I used the expression “regression to the mean”, as in the rich nations becoming poorer and the poor nations becoming richer. But at the same time, the whole global economy is still growing. Even though some countries face shrinking incomes, others are standing still (which is not really a bad deal – zero economic growth does not mean zero money, it means no more money than last year.) And the mean, the middle, is still steadily rising. That is to say that even if we should eventually end up with the same income for workers in America and Namibia, that income will probably be closer to that of America than of Namibia, compared with before this process started.

Things could still go horribly wrong, of course. There are at least two big black swans. The one is a new major war. The Middle East could explode anytime, with Israel being wiped off the map and most Arab capitals reduced to glow-in-the-dark glass and radioactive rubble. China is likely – almost certain – to try to invade Taiwan (which most mainland Chinese does not think of as a different country but a small rebellious province). If they ever trust America to have a sane leader who is not willing to wipe out everything bigger than cockroaches rather than let a tiny island reunite with its parent country, that is. Right now, there is no such guarantee. So they bide their time. After all, for each year, China grows stronger compared to the rest of the world.

The other black swan, beyond war, is natural disaster. Global climate change is a glacially slow process – literally, because the world’s great glaciers play a key role in regulating the climate. So it will still be many years before the sea starts to flood the streets of London and New York every high tide. But other things could go horribly wrong. The supervolcano below Yellowstone could explode, as such hotspots do every few hundred thousand years. An earlier supervolcano eruption in south-east Asia almost put an end to Homo Sapiens – we were down to a few thousand at most. When Yellowstone goes off – and it is overdue – it will kill most humans in the USA in a matter of days at most and plunge the world into a temporary deep freeze. That is bound to depress the global economy for a while (and probably end the current civilization). But it could also be a thousand years from now – it has waited this long, after all.

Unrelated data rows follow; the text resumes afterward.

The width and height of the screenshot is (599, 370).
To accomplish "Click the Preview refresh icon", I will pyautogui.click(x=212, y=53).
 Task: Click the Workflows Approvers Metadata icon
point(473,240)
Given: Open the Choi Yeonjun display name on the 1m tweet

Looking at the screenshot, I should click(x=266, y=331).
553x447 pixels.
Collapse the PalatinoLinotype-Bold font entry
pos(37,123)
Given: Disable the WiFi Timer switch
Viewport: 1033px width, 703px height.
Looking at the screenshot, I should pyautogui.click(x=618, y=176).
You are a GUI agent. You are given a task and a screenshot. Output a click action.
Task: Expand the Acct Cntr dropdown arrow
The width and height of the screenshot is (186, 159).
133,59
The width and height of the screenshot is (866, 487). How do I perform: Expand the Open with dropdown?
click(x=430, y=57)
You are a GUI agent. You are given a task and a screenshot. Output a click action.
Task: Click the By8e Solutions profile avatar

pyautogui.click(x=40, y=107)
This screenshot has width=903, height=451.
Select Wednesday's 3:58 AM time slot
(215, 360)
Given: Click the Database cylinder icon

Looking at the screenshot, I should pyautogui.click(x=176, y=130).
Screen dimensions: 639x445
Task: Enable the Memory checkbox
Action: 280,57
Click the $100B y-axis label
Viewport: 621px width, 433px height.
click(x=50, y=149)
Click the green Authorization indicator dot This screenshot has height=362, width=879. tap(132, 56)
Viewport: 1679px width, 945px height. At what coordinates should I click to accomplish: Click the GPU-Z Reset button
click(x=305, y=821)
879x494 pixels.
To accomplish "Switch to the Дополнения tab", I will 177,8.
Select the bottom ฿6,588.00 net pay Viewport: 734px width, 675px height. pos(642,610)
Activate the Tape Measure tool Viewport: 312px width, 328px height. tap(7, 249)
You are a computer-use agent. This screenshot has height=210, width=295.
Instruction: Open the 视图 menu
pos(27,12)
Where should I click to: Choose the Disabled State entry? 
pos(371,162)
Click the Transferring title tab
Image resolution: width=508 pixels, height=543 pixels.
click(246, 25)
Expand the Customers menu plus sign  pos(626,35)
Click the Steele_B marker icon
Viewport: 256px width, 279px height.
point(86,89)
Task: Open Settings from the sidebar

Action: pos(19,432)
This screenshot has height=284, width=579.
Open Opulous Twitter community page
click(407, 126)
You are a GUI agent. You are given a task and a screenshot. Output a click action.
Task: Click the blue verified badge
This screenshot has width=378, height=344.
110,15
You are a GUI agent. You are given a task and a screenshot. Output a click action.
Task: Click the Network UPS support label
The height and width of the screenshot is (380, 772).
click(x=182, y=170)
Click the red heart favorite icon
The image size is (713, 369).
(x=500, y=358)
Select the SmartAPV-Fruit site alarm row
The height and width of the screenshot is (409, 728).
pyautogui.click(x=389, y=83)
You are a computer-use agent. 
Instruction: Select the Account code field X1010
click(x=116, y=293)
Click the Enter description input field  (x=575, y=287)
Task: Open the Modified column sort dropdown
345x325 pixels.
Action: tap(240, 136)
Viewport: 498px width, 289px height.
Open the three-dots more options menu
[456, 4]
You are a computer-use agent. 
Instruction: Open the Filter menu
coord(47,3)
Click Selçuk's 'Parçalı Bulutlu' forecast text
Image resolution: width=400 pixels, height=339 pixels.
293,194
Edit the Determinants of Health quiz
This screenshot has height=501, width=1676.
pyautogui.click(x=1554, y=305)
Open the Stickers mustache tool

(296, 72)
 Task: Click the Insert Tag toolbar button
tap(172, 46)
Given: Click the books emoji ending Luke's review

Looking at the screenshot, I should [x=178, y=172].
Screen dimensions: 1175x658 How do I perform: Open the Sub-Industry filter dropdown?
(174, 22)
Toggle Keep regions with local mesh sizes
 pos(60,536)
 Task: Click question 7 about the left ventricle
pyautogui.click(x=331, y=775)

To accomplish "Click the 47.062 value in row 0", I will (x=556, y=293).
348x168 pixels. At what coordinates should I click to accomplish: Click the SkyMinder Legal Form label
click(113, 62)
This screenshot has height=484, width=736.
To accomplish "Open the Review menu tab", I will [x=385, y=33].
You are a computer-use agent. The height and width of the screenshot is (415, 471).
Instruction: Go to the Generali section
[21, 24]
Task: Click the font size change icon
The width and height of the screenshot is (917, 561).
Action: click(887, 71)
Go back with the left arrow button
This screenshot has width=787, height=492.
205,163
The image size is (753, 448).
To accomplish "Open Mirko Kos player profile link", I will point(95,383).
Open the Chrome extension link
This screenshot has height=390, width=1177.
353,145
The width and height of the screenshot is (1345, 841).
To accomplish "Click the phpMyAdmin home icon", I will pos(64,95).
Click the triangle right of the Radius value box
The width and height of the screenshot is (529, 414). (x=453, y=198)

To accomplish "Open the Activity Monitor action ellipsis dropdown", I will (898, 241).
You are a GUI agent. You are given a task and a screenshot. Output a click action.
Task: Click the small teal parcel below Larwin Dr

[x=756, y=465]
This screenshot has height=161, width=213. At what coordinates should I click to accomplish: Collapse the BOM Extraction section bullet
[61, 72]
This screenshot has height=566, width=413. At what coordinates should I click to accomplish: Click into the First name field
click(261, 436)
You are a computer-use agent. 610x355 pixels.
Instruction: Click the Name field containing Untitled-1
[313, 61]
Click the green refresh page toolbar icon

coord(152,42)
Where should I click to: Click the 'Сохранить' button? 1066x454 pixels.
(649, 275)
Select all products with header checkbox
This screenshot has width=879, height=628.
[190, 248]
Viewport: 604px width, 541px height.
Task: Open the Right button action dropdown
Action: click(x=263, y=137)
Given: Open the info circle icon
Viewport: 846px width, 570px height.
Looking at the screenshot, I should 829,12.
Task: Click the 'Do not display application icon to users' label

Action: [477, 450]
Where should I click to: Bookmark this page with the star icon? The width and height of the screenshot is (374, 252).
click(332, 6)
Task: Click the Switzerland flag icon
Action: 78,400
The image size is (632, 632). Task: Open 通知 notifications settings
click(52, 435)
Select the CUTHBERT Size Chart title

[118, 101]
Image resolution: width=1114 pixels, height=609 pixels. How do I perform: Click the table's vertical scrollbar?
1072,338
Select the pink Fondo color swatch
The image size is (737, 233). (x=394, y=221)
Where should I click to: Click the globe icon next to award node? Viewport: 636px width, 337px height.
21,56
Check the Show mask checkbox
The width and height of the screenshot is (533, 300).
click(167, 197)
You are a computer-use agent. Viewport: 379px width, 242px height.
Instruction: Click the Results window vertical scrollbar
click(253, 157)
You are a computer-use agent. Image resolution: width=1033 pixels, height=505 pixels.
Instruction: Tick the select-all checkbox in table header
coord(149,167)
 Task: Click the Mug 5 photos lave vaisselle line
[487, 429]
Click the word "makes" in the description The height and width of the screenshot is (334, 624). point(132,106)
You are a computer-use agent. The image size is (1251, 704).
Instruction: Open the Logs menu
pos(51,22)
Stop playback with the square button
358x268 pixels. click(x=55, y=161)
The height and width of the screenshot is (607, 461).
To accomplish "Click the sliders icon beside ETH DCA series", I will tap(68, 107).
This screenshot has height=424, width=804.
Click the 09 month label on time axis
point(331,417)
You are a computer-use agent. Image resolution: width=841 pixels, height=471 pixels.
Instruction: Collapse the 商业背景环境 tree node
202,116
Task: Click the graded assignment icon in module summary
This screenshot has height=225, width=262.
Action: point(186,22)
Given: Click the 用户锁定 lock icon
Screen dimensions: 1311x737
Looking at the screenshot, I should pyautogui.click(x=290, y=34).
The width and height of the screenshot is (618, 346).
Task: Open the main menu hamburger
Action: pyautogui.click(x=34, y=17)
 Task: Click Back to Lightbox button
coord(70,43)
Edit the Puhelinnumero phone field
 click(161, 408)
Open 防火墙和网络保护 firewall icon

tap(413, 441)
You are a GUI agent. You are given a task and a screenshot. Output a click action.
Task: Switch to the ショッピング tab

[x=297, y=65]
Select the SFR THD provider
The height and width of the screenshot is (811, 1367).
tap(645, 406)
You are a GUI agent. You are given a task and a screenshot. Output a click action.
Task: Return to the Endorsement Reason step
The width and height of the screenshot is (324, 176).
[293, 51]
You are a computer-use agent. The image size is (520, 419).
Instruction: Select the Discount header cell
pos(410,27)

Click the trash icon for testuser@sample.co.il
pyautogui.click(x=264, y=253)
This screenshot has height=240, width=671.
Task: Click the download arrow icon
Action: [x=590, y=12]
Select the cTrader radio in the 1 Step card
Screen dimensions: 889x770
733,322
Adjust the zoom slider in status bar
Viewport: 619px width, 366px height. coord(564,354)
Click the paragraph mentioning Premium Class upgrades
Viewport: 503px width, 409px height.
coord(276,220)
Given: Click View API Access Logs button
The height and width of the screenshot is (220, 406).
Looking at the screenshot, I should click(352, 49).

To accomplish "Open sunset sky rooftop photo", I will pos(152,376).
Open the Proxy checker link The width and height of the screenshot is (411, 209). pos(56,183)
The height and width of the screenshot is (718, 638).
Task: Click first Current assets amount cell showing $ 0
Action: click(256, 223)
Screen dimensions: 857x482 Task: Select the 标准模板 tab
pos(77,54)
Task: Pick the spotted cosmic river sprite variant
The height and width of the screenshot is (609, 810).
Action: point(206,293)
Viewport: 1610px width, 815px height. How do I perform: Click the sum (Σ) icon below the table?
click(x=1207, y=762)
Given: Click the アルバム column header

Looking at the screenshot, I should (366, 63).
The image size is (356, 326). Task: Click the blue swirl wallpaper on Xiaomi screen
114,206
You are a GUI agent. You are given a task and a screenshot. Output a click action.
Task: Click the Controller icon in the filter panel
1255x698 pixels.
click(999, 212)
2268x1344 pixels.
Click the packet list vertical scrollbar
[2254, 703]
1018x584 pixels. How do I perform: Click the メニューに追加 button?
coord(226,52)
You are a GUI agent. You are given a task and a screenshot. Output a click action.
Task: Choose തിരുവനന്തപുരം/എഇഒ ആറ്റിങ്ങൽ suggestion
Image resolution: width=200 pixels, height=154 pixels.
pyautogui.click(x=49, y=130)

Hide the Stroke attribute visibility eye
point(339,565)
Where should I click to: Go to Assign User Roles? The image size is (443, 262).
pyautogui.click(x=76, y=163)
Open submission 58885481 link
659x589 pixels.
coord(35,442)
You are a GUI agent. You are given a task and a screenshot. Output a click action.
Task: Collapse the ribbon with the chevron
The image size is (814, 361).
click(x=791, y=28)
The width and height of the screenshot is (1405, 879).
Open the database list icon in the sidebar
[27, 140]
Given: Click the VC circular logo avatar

Just as we cannot really know when the black swans will land, there are also “white swans”. We might discover safe fusion, finally (it has been 20 years in the future since I was a child). This would make energy trivially cheap for thousands of years at the very least. We could put an end to aging, possibly (although unlikely). That would certainly have some interesting effects, although we would still be mortal. We could develop technology to settle under the sea and colonize the three quarters of Earth’s surface that are covered by salt water.

So we don’t really know the future. We can only make guesses, and not very far ahead. But the current trend is one of convergence: One world, no longer first world or second world or third world. And I for one welcome our new global citizens.

2 thoughts on “Regression, not recession

    • If you mean in the sense that “past behavior is the best predictor of future behavior”, yes. I believe I have referred to this occasionally. But humans are not entirely “hardwired”. There is neuroplasticity – we can actually change the wiring of our brain through the way we think, as shown by brain scans of long-time meditators.